P. C. Lysne, J. S. Yu, C. N. Vittitoe and L. E. Duda
Sandia National Laboratories
P. C. Reardon
Science Applications, Inc.
ABSTRACT
Two processes involved in dielectric log interpretation are considered in this investigation: the inversion of probe responses to obtain dielectric data and the subsequent conversion of these
data into hydrocarbon production information.
First consider the class of dielectric probes which consists of transmitter and receiver coils located along the borehole axis. The investigated problem assumes the coils and the earth to be symmetric about the borehole. Variable quantities include coil, hole and invasion zone radii, coil separations and the electrical properties of all zones. Two codes, based on analytic and on finite-difference techniques, have been developed to calculate the open circuit voltage induced in the receiver coils. These forward solutions generated a set of charts that predict the probe response for various formation parameters. In simple cases, these charts are sufficient to evaluate the formation dielectric properties from measured probe responses. However, if the formation is complicated the inversion charts may not be adequate and other inversion techniques need to be investigated.

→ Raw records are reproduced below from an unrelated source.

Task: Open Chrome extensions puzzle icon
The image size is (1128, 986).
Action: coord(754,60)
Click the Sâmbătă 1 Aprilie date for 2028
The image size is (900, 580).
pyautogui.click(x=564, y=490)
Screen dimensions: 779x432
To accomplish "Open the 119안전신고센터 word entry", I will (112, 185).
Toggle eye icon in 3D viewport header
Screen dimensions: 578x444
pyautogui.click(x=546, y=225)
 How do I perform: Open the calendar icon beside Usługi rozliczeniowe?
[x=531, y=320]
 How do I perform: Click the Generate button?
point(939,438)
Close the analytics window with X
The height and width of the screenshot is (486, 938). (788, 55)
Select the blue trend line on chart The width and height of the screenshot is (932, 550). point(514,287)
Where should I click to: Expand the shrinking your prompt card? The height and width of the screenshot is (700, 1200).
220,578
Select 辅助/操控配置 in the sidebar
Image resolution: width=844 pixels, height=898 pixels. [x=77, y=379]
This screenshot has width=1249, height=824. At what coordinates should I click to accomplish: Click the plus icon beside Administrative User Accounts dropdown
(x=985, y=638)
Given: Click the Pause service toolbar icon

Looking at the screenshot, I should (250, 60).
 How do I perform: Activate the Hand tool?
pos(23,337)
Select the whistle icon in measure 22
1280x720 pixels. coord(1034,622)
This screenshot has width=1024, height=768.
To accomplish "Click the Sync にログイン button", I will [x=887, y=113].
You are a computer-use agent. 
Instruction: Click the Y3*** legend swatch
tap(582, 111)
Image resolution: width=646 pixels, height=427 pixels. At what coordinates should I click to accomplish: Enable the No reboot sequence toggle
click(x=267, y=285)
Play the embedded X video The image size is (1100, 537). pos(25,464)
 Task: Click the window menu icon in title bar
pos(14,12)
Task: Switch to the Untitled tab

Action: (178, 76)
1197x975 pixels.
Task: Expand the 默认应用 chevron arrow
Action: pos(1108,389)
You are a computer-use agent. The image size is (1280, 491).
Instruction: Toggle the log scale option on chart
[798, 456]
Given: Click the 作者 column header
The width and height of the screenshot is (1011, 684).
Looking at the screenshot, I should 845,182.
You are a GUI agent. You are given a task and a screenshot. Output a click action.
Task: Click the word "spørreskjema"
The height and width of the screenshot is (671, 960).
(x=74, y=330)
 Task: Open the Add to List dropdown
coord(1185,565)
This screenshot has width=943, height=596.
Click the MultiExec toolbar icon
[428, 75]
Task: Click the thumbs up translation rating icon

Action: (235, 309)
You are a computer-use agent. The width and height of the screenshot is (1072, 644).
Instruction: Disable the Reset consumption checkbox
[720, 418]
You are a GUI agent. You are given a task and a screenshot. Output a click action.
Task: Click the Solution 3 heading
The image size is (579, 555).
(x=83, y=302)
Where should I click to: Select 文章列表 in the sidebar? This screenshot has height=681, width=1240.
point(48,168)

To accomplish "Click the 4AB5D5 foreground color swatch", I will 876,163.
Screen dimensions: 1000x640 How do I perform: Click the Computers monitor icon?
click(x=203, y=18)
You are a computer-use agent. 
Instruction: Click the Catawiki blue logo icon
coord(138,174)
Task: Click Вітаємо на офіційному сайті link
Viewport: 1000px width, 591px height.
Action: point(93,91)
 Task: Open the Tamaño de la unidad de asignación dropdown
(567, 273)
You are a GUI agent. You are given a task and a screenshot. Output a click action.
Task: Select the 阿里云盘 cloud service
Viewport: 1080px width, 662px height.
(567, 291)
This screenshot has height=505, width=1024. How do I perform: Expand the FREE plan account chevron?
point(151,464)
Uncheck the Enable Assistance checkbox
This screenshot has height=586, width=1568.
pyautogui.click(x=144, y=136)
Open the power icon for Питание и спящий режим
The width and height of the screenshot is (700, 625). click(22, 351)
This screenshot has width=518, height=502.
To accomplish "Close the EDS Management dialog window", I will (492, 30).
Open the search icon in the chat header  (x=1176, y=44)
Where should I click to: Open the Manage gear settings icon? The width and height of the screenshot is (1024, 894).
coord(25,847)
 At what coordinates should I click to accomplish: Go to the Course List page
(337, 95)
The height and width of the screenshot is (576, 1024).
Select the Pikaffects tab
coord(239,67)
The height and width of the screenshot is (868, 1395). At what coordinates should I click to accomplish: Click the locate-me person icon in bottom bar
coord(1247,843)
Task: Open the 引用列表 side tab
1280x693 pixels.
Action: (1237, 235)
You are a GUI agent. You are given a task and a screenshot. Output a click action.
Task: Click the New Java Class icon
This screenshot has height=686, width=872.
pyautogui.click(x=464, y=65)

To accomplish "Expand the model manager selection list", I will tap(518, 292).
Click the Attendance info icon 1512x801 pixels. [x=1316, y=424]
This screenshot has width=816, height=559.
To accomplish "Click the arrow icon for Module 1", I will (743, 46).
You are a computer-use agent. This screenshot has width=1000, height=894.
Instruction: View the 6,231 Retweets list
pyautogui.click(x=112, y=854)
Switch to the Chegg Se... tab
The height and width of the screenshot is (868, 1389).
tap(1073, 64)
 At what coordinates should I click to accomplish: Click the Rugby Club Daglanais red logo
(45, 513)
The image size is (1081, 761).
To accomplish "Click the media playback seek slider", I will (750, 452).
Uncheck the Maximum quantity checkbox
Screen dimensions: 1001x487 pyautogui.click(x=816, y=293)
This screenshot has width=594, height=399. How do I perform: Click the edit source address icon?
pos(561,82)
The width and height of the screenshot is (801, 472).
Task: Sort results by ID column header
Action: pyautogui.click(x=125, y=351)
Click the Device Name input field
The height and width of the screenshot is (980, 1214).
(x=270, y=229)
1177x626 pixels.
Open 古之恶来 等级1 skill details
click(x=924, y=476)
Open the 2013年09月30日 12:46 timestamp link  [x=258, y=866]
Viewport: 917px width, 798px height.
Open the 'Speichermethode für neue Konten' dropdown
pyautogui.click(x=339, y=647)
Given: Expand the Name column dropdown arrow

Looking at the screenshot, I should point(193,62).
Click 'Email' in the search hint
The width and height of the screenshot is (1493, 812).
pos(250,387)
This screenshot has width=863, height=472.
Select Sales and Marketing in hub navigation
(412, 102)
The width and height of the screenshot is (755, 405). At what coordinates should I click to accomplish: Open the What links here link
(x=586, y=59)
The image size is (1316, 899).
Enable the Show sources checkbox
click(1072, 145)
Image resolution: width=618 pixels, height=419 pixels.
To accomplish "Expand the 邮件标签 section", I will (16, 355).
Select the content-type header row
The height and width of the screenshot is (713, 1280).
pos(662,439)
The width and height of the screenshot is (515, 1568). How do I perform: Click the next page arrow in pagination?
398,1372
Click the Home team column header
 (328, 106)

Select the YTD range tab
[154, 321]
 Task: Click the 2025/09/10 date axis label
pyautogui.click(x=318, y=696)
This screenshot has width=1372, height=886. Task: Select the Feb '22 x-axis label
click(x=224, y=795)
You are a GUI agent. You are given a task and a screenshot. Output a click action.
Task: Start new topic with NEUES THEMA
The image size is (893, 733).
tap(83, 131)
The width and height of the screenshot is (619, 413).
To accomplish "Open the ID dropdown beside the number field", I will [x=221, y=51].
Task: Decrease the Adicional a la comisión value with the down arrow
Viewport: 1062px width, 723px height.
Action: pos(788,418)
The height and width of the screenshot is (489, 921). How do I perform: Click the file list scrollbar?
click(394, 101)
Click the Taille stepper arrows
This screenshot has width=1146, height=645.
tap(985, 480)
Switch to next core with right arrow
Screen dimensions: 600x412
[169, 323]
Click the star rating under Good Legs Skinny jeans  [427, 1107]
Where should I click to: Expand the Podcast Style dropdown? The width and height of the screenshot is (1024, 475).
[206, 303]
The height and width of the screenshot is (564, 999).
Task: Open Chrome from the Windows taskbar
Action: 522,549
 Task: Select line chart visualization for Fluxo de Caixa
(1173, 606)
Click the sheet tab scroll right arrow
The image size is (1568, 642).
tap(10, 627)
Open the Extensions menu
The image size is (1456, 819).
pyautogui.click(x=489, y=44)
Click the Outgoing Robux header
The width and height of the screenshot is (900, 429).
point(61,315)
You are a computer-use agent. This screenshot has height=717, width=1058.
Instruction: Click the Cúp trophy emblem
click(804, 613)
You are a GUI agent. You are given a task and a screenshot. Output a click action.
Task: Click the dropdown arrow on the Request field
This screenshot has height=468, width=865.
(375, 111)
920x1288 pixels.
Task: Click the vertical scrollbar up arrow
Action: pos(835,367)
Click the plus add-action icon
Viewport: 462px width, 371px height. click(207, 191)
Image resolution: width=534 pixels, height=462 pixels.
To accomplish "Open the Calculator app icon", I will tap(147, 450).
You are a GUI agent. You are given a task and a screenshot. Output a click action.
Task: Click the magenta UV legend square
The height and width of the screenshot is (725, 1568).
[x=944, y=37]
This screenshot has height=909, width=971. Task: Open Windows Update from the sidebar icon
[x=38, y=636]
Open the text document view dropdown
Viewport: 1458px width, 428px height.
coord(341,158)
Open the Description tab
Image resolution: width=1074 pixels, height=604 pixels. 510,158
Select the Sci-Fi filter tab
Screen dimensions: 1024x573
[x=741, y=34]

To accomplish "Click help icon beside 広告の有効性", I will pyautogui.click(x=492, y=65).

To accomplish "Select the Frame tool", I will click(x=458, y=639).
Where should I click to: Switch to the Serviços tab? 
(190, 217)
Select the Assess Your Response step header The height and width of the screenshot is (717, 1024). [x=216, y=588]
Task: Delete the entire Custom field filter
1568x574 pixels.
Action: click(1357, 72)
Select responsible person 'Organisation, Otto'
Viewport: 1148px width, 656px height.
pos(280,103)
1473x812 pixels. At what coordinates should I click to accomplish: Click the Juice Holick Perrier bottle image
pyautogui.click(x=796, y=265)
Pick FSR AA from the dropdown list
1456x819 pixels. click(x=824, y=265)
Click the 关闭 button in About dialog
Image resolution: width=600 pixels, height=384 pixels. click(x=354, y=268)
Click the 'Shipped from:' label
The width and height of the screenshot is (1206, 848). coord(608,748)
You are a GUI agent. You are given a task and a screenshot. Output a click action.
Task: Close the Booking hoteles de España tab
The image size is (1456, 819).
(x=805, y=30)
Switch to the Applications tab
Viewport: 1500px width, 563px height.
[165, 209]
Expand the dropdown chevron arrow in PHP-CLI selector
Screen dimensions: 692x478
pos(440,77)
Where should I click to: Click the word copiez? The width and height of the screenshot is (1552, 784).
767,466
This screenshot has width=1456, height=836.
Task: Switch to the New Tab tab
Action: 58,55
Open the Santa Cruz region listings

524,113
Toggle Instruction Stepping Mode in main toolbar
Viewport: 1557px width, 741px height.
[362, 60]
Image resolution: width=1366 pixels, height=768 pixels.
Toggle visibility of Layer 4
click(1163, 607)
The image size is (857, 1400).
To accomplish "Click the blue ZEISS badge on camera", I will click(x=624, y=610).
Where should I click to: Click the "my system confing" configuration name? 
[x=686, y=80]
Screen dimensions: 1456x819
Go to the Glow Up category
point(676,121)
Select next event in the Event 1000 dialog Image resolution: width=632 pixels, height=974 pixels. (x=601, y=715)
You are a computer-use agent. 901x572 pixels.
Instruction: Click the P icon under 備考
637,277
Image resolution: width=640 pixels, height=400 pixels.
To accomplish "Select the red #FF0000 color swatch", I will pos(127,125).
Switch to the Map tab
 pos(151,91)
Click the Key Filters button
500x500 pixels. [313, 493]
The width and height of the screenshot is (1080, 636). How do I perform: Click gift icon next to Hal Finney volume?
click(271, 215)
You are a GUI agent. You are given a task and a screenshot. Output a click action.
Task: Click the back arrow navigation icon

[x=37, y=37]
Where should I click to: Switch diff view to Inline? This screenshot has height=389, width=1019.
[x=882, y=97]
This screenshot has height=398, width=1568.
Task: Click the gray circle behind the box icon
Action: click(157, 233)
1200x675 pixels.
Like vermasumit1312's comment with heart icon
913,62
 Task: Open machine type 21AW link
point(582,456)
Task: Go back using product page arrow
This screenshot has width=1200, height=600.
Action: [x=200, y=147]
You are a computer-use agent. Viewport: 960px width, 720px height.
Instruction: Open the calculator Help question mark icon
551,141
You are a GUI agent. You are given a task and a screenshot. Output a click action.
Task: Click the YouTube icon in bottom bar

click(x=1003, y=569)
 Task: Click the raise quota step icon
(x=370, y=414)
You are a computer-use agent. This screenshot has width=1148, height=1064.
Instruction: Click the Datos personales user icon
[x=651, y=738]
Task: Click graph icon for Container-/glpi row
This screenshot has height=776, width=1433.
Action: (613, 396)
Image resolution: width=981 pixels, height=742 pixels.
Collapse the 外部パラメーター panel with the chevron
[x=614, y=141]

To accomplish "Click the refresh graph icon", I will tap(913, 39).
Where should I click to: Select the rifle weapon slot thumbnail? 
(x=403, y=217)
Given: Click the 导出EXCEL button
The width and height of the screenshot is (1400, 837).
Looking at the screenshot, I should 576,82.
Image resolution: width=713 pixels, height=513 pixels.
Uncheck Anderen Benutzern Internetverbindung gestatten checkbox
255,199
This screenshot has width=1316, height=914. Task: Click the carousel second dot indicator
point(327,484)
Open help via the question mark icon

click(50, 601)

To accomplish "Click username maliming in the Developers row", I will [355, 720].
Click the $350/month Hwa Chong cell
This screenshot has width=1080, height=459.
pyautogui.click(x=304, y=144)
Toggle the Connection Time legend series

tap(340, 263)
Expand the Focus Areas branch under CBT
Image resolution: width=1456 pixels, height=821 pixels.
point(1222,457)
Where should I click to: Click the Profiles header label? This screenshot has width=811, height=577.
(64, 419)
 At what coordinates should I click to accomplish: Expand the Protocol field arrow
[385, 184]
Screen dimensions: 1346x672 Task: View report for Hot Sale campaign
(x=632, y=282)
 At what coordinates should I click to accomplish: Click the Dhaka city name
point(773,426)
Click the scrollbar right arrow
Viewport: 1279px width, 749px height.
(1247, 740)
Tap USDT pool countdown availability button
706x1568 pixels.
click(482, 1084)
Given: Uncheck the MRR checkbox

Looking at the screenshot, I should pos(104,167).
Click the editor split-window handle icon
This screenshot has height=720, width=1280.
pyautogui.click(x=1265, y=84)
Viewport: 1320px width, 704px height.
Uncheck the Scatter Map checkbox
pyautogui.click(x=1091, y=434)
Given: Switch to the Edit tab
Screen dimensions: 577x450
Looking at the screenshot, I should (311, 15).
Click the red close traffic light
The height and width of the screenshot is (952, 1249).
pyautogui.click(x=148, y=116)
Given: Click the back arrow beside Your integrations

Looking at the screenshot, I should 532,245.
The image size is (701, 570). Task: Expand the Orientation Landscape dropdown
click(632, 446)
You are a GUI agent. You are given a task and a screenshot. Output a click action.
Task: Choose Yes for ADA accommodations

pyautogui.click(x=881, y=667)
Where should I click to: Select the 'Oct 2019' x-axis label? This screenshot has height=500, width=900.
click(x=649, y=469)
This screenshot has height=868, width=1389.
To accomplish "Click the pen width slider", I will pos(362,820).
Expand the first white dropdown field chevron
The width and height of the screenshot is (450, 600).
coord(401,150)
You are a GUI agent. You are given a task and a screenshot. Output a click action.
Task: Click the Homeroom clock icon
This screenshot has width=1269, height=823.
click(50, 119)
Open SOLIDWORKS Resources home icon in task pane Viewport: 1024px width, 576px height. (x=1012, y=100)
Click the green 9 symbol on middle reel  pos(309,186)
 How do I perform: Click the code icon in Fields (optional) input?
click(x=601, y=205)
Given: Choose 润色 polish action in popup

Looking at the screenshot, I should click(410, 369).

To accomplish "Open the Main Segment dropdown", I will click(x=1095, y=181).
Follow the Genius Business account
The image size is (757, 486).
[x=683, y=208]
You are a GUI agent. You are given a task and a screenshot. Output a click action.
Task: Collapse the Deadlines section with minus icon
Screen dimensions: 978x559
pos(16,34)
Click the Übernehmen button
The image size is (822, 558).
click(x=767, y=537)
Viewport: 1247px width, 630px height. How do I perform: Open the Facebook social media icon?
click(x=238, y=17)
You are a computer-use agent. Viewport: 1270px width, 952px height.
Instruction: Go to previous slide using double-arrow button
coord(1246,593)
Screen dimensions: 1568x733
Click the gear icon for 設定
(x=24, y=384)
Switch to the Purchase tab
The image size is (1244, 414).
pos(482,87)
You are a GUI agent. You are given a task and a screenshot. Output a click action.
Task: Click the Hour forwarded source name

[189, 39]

Next consider the dielectric properties of a reservoir rock. The bulk dielectric properties of an insulator containing conducting inclusions depends upon the shape of the inclusions. Thus, the geometry assumed by the water within the pore structure is important. we have followed Sillars’ model of an inhomogeneous material by assuming that the water geometries may be approximated as an assemblage of spheroids with different orientations and aspect ratios. While simplistic, this model provides a method of calculating pore shapes from multiple frequency data. Permeability and rock wettability information may be contained in these geometric data.